▸ The problem: Print the lines of the listing again without any changes, starting at the line that contains "will pyautogui.click(x=575, y=297)." and ending at the line that contains "will (x=542, y=15).", with both of those lines included.

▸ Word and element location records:
◆ ◆ ◆

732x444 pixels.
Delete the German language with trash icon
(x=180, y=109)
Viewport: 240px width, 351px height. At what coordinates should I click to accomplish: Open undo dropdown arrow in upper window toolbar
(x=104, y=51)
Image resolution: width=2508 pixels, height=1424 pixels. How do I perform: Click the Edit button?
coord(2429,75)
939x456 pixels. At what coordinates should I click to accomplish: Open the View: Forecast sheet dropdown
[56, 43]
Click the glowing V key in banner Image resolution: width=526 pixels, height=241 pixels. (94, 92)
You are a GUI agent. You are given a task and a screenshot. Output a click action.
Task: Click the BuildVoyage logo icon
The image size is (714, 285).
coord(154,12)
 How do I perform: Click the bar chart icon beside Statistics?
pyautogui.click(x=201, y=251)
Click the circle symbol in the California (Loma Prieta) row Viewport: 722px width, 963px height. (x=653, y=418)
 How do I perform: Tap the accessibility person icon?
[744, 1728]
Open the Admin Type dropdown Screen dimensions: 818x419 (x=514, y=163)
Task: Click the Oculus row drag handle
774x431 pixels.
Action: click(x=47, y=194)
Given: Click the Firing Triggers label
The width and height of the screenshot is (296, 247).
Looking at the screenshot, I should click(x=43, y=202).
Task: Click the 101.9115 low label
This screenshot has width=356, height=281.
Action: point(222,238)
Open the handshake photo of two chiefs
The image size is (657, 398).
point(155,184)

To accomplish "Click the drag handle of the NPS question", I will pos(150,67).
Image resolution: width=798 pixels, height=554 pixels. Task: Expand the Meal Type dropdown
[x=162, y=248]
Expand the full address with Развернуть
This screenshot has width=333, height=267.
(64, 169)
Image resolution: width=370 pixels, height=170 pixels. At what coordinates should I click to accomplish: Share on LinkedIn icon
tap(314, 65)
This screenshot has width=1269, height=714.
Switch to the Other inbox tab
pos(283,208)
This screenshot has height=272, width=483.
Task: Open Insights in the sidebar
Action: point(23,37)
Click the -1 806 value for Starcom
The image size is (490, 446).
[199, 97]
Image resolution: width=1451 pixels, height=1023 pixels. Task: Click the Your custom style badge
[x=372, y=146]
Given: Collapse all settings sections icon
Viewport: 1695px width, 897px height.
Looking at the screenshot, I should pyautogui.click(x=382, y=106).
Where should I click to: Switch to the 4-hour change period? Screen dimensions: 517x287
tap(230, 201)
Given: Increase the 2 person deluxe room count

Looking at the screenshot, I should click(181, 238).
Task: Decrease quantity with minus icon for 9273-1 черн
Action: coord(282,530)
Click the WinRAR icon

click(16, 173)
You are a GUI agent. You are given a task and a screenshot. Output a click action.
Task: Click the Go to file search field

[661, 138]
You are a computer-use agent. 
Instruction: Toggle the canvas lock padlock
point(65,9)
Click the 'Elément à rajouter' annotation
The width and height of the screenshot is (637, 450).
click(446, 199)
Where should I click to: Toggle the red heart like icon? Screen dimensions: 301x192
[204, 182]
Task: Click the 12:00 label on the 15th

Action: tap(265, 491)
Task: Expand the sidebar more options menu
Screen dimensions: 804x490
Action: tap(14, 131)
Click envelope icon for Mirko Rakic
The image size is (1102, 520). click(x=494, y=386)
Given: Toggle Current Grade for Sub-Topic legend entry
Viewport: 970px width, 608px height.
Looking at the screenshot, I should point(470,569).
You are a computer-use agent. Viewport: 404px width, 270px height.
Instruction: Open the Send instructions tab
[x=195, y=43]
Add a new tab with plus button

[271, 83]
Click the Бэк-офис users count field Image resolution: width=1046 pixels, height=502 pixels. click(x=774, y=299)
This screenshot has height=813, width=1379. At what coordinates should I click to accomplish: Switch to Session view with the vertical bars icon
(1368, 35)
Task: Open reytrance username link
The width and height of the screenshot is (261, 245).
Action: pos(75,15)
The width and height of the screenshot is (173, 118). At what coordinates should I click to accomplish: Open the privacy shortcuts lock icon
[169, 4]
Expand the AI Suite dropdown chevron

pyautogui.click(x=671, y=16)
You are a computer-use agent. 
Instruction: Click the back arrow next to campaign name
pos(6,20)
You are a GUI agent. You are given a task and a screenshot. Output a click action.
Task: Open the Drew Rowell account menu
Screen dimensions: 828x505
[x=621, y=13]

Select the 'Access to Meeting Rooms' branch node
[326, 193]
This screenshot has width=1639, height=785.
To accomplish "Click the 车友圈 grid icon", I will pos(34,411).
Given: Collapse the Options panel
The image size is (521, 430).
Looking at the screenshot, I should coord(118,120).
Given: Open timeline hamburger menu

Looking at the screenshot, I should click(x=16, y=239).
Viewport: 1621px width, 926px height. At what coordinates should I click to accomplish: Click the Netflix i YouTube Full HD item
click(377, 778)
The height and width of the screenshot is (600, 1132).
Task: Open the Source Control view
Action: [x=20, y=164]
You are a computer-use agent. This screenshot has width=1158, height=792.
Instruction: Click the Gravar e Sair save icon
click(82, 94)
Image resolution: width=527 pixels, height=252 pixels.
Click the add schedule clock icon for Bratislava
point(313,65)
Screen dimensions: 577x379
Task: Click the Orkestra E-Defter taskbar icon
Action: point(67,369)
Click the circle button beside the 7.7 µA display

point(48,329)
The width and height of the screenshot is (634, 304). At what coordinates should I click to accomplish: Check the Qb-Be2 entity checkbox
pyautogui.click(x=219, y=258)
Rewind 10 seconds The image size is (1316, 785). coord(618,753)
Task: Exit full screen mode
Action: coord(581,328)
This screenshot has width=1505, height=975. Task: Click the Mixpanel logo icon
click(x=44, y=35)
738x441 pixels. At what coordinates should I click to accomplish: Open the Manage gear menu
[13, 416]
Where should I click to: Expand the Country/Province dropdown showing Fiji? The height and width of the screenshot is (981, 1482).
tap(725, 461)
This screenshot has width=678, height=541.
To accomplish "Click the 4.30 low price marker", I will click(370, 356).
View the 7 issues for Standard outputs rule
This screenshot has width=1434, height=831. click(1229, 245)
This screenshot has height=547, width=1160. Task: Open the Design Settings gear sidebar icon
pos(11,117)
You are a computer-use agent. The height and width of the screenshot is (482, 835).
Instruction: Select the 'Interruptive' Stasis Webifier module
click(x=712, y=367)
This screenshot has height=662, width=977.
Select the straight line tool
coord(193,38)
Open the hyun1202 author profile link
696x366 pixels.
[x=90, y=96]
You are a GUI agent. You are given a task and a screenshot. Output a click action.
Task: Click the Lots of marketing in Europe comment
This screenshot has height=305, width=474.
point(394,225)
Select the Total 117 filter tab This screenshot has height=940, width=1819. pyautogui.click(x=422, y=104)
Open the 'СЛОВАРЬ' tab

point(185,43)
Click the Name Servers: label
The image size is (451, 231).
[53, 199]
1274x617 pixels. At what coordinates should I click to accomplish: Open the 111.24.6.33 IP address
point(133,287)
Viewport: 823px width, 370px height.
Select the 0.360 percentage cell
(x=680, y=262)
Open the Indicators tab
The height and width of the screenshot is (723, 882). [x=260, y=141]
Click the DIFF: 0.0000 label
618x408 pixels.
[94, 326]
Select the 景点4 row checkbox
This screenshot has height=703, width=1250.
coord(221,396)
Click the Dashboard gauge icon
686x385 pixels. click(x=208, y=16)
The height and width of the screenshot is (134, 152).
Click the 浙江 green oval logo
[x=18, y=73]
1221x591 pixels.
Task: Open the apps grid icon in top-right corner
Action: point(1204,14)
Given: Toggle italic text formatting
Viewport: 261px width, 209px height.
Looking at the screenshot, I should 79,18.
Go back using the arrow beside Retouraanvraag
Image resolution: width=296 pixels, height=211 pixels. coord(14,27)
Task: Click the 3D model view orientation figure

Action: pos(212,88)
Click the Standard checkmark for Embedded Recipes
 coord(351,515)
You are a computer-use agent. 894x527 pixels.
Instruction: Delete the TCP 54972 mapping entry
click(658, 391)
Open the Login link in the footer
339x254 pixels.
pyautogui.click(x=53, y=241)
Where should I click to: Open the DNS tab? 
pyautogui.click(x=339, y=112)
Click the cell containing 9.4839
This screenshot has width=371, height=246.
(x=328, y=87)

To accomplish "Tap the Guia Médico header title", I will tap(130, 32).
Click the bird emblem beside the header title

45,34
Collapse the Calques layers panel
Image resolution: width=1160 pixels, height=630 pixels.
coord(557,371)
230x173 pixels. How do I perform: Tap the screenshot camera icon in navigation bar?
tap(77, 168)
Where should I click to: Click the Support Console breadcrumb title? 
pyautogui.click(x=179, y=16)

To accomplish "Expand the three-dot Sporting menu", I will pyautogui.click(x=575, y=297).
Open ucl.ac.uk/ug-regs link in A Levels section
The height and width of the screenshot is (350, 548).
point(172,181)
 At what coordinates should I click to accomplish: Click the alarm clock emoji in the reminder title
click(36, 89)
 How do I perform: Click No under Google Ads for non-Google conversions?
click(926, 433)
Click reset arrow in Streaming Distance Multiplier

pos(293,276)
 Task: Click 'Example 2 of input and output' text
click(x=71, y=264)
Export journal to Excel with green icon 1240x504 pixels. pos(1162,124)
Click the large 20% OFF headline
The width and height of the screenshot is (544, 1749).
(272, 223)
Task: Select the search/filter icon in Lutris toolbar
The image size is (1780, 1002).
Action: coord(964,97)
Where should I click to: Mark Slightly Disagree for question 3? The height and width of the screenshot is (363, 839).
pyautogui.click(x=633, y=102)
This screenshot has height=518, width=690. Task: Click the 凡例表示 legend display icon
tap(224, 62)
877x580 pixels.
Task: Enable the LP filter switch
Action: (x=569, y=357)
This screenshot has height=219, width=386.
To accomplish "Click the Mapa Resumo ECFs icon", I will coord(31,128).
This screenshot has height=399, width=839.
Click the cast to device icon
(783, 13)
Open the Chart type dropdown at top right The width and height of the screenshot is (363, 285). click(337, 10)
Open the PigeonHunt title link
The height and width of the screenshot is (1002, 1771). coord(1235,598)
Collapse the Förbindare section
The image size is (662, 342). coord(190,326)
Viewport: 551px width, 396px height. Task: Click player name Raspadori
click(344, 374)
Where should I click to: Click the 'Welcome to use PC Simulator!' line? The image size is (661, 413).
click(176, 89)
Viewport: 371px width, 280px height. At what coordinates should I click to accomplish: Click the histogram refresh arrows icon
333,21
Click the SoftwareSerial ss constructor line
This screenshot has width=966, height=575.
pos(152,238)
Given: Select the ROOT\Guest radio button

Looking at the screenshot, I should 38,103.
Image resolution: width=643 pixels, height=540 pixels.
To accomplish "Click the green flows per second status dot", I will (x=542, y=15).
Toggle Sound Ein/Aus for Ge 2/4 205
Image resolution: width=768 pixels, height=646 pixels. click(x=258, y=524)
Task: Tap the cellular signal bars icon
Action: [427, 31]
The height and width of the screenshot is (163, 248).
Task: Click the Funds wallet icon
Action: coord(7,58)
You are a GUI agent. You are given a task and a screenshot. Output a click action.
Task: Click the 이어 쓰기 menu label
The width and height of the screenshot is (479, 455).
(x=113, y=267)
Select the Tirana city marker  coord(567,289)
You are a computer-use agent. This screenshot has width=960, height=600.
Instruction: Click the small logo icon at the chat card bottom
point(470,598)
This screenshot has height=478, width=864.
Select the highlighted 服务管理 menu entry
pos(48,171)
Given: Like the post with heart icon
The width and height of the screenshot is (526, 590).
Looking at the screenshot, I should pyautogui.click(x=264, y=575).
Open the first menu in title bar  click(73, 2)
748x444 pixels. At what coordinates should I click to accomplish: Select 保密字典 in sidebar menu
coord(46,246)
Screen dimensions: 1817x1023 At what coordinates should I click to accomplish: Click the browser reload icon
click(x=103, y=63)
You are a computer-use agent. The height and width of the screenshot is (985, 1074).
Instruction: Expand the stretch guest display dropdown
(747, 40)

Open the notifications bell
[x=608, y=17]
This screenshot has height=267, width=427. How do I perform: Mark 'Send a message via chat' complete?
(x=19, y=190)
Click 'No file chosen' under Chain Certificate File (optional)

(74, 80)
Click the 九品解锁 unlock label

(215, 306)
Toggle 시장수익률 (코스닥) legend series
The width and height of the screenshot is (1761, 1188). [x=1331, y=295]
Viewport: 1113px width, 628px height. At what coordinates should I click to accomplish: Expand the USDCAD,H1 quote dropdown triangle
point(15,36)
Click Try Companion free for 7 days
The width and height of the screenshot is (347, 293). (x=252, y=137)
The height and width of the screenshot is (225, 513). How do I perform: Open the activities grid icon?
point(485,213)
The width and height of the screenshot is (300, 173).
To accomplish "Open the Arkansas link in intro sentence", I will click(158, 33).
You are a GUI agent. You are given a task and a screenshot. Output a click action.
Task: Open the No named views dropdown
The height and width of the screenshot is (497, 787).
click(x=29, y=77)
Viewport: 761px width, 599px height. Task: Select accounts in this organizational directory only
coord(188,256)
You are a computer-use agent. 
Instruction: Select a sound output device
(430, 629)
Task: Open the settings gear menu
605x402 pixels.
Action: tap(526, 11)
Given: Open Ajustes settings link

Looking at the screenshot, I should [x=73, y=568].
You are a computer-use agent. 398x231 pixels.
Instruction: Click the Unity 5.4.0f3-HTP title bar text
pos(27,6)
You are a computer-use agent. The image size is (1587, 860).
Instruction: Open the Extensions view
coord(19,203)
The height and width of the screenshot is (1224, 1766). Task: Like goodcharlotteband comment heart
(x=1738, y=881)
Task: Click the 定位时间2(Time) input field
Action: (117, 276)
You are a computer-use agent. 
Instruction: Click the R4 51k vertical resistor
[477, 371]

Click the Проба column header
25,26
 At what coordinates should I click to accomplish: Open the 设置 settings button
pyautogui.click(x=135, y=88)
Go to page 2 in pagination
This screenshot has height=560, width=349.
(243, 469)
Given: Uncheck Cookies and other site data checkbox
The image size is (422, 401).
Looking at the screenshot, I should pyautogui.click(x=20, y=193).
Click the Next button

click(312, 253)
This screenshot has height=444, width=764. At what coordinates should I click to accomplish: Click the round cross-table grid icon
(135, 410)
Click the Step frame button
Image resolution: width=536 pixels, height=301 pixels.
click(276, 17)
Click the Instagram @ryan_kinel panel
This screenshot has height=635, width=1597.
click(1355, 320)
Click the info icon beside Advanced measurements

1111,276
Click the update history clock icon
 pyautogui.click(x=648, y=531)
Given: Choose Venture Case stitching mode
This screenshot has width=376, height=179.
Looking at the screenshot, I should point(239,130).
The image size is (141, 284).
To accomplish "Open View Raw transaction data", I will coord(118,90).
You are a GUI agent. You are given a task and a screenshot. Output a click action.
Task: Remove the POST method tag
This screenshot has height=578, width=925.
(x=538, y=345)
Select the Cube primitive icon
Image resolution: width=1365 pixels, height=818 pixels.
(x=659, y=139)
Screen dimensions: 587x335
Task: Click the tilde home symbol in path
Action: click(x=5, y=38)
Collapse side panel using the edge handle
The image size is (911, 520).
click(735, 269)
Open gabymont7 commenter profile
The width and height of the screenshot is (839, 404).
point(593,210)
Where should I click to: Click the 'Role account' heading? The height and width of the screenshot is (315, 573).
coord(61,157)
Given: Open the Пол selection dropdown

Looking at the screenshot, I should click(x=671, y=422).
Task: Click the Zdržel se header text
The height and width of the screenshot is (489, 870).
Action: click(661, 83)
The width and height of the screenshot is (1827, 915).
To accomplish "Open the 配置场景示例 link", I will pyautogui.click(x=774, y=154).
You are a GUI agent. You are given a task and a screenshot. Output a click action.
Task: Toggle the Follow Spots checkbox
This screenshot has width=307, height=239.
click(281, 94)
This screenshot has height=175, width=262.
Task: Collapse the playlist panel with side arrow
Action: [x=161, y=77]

◆ ◆ ◆

▸ Written solution:
To accomplish "Expand the three-dot Sporting menu", I will pyautogui.click(x=575, y=297).
Open ucl.ac.uk/ug-regs link in A Levels section
The height and width of the screenshot is (350, 548).
point(172,181)
 At what coordinates should I click to accomplish: Click the alarm clock emoji in the reminder title
click(36, 89)
 How do I perform: Click No under Google Ads for non-Google conversions?
click(926, 433)
Click reset arrow in Streaming Distance Multiplier

pos(293,276)
 Task: Click 'Example 2 of input and output' text
click(x=71, y=264)
Export journal to Excel with green icon 1240x504 pixels. pos(1162,124)
Click the large 20% OFF headline
The width and height of the screenshot is (544, 1749).
(272, 223)
Task: Select the search/filter icon in Lutris toolbar
The image size is (1780, 1002).
Action: coord(964,97)
Where should I click to: Mark Slightly Disagree for question 3? The height and width of the screenshot is (363, 839).
pyautogui.click(x=633, y=102)
This screenshot has height=518, width=690. Task: Click the 凡例表示 legend display icon
tap(224, 62)
877x580 pixels.
Task: Enable the LP filter switch
Action: (x=569, y=357)
This screenshot has height=219, width=386.
To accomplish "Click the Mapa Resumo ECFs icon", I will coord(31,128).
This screenshot has height=399, width=839.
Click the cast to device icon
(783, 13)
Open the Chart type dropdown at top right The width and height of the screenshot is (363, 285). click(337, 10)
Open the PigeonHunt title link
The height and width of the screenshot is (1002, 1771). coord(1235,598)
Collapse the Förbindare section
The image size is (662, 342). coord(190,326)
Viewport: 551px width, 396px height. Task: Click player name Raspadori
click(344, 374)
Where should I click to: Click the 'Welcome to use PC Simulator!' line? The image size is (661, 413).
click(176, 89)
Viewport: 371px width, 280px height. At what coordinates should I click to accomplish: Click the histogram refresh arrows icon
333,21
Click the SoftwareSerial ss constructor line
This screenshot has width=966, height=575.
pos(152,238)
Given: Select the ROOT\Guest radio button

Looking at the screenshot, I should 38,103.
Image resolution: width=643 pixels, height=540 pixels.
To accomplish "Click the green flows per second status dot", I will (x=542, y=15).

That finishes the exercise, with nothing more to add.